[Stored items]
----------

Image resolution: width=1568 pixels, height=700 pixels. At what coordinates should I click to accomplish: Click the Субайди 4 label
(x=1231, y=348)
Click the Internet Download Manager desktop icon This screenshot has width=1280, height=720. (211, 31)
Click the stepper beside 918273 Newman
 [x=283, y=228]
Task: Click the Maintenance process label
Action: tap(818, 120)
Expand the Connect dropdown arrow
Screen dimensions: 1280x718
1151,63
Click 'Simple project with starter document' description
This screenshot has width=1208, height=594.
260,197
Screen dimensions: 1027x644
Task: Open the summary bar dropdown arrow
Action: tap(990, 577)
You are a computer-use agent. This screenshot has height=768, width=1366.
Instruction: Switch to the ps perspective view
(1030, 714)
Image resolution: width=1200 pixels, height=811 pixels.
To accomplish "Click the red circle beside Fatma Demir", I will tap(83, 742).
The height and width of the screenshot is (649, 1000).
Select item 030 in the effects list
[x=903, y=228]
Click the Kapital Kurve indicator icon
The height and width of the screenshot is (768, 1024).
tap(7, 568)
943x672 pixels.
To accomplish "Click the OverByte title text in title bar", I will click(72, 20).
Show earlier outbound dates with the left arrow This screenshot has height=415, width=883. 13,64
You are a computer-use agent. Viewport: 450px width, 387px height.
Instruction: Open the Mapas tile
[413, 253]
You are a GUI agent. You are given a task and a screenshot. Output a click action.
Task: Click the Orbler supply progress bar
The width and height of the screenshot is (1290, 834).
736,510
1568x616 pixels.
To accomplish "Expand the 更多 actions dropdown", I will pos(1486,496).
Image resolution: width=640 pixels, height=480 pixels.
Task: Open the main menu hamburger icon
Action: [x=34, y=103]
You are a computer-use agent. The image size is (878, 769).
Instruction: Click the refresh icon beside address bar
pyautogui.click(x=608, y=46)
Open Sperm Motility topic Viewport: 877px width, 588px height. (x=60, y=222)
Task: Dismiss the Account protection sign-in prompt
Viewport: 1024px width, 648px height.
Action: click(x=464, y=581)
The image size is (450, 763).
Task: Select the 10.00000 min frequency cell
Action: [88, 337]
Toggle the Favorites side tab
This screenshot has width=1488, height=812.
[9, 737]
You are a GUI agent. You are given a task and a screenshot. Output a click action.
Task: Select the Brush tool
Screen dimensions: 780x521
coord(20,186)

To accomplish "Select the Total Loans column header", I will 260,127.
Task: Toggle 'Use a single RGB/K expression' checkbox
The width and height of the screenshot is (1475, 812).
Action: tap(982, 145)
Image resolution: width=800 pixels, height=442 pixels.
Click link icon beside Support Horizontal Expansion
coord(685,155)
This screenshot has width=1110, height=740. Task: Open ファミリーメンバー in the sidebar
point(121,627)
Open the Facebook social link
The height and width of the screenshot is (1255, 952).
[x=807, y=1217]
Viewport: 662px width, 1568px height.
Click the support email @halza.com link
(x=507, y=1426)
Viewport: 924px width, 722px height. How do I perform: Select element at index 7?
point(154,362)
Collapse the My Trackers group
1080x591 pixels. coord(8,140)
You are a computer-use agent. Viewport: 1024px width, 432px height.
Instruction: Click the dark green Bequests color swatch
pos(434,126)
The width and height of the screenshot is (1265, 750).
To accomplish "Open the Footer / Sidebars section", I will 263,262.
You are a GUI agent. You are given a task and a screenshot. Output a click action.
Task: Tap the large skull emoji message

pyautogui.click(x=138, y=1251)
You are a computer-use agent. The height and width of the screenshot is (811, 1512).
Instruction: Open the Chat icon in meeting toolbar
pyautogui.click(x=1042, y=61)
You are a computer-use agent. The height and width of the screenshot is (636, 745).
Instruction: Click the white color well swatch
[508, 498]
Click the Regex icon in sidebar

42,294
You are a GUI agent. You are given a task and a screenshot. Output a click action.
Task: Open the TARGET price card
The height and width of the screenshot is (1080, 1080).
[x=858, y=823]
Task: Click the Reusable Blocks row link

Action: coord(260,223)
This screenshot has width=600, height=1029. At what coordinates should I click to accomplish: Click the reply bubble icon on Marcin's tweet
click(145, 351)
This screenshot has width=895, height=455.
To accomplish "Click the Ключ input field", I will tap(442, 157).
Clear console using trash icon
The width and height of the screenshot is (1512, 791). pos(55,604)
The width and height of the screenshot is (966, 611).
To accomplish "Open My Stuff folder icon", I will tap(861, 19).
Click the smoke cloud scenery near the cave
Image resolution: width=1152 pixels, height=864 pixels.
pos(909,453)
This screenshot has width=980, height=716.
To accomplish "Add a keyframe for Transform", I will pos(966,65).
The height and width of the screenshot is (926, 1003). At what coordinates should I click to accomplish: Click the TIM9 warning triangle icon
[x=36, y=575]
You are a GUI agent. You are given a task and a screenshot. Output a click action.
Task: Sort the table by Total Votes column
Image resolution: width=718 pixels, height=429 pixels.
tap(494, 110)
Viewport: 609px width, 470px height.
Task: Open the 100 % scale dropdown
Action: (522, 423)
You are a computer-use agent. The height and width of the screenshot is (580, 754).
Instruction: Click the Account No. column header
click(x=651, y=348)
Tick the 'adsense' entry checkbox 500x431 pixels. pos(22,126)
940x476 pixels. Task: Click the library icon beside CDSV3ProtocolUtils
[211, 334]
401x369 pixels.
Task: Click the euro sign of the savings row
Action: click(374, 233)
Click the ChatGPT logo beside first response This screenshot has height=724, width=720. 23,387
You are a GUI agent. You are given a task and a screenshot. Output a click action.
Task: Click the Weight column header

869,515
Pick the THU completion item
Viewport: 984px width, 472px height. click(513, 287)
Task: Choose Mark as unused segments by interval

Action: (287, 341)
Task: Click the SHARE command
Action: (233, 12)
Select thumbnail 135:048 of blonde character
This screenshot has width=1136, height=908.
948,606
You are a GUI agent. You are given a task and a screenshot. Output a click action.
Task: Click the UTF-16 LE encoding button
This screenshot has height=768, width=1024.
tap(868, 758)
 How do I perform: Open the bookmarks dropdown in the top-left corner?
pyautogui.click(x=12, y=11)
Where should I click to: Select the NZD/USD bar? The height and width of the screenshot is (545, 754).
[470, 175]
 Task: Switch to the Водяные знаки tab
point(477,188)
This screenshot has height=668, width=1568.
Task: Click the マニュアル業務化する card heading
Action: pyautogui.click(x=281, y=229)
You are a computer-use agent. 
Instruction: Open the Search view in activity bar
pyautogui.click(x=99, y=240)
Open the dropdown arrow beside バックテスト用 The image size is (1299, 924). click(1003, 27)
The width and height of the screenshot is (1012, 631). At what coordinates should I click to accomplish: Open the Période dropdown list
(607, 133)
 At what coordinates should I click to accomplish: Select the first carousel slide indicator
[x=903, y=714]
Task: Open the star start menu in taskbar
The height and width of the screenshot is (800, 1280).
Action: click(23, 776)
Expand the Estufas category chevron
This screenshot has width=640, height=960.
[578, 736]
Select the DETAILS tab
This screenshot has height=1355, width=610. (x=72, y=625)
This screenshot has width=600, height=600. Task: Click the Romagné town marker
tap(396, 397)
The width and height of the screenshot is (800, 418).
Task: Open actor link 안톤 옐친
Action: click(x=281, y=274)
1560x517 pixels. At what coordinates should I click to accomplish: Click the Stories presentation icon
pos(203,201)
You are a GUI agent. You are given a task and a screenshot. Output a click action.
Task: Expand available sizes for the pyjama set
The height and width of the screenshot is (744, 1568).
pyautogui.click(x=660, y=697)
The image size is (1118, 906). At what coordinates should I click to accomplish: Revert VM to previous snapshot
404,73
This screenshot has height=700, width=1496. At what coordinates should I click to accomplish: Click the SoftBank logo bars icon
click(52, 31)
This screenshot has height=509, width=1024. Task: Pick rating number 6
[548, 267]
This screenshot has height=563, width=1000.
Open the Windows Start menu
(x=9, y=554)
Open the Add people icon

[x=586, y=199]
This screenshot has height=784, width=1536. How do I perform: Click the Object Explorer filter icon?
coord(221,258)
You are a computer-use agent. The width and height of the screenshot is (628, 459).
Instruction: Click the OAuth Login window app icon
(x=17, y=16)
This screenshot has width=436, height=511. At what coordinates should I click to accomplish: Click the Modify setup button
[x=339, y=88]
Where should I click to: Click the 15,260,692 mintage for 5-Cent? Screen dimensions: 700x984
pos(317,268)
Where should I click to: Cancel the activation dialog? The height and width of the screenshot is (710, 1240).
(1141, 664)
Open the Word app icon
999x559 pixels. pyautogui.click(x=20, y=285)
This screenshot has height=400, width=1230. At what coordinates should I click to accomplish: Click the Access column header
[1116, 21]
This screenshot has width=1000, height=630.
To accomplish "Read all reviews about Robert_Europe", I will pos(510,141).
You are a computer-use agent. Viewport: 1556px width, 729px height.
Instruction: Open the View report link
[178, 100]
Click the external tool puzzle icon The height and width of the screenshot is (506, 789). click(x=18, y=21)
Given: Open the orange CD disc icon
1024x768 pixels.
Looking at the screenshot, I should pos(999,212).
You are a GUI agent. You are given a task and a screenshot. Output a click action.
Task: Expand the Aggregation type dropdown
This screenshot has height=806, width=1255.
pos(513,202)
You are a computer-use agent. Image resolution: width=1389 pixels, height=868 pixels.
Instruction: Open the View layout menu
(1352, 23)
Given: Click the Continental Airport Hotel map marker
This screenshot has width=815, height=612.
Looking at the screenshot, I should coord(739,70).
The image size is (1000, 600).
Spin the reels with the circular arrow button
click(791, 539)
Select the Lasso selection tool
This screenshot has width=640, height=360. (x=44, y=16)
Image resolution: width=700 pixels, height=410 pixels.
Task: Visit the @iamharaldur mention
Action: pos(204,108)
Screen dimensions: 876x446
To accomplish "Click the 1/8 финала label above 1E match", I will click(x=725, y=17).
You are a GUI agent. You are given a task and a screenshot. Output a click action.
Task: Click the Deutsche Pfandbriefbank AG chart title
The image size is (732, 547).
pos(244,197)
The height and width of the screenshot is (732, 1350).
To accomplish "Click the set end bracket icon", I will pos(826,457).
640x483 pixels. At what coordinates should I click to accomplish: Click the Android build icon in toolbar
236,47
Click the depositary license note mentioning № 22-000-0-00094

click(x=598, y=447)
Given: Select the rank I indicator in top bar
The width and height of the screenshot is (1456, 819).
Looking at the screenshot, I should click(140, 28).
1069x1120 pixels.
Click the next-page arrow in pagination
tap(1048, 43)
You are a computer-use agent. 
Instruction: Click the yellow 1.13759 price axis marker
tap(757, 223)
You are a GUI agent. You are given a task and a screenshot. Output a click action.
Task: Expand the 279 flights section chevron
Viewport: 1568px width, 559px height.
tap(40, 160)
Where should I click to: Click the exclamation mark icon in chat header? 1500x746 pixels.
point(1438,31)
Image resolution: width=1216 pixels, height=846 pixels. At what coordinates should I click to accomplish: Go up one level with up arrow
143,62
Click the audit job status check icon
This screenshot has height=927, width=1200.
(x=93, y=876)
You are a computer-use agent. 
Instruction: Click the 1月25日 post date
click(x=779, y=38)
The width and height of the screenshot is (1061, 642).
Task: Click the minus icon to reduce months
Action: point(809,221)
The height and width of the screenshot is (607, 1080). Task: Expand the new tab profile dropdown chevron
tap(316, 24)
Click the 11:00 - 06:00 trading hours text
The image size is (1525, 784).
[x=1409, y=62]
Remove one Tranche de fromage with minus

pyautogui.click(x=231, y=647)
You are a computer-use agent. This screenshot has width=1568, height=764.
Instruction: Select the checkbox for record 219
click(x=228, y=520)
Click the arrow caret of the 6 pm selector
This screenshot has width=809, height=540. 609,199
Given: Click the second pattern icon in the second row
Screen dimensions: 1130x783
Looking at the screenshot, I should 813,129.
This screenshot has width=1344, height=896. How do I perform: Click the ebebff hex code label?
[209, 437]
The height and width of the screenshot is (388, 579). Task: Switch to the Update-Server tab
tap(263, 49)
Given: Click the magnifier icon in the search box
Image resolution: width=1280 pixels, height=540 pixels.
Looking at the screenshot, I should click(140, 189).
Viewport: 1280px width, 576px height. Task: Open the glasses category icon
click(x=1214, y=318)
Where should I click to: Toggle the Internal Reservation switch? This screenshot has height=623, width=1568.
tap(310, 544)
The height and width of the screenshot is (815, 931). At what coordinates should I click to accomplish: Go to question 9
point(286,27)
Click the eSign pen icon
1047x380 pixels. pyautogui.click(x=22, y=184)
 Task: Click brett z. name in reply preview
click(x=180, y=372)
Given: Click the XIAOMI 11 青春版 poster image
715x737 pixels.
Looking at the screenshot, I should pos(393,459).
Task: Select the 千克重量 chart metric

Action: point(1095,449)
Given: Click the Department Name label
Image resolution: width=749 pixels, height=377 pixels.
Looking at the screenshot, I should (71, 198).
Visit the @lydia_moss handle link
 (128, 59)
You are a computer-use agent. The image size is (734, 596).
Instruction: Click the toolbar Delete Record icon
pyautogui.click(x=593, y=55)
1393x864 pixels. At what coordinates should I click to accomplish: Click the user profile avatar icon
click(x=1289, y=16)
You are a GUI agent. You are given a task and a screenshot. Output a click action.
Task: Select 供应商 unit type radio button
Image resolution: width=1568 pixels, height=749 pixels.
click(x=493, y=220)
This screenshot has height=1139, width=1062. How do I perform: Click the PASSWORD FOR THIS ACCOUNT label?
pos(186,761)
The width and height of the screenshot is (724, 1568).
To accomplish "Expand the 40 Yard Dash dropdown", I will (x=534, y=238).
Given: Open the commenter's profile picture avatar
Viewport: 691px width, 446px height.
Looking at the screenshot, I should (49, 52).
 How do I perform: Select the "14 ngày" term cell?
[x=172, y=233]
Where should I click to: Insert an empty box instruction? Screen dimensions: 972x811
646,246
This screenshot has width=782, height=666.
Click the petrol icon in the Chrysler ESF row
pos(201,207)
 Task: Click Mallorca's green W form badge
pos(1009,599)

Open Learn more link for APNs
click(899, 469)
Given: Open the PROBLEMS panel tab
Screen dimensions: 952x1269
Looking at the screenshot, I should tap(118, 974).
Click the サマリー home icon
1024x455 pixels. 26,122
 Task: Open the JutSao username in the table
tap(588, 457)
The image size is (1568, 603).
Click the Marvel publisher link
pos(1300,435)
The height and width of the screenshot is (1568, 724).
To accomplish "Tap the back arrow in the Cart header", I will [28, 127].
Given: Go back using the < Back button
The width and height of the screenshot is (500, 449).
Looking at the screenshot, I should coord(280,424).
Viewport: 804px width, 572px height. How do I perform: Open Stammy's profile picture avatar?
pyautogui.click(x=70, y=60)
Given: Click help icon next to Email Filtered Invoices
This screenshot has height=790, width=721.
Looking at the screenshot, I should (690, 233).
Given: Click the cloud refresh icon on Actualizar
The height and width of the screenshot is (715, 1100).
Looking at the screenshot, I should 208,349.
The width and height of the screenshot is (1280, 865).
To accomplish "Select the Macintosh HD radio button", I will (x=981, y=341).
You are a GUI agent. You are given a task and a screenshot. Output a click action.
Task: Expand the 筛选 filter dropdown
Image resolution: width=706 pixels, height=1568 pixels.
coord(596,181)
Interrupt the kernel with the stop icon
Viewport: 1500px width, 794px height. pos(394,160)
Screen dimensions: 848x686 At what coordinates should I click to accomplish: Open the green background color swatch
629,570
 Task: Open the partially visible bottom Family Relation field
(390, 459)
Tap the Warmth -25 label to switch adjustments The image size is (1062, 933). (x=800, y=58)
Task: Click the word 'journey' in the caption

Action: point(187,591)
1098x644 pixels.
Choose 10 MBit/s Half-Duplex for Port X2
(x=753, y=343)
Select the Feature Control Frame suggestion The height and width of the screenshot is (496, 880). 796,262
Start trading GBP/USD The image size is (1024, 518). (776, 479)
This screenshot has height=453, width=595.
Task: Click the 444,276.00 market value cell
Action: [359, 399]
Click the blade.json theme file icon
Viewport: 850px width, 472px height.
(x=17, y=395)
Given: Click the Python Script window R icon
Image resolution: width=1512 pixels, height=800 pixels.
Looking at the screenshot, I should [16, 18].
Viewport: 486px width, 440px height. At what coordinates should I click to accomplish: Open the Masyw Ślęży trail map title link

----------

WORK TO BE COMPLETED – The output must consist solely of the lines from the first line of the records through the line containing "has height=768, width=1366.", reproduced exactly.

WORKED SOLUTION –
Image resolution: width=1568 pixels, height=700 pixels. At what coordinates should I click to accomplish: Click the Субайди 4 label
(x=1231, y=348)
Click the Internet Download Manager desktop icon This screenshot has width=1280, height=720. (211, 31)
Click the stepper beside 918273 Newman
 [x=283, y=228]
Task: Click the Maintenance process label
Action: tap(818, 120)
Expand the Connect dropdown arrow
Screen dimensions: 1280x718
1151,63
Click 'Simple project with starter document' description
This screenshot has width=1208, height=594.
260,197
Screen dimensions: 1027x644
Task: Open the summary bar dropdown arrow
Action: tap(990, 577)
You are a computer-use agent. This screenshot has height=768, width=1366.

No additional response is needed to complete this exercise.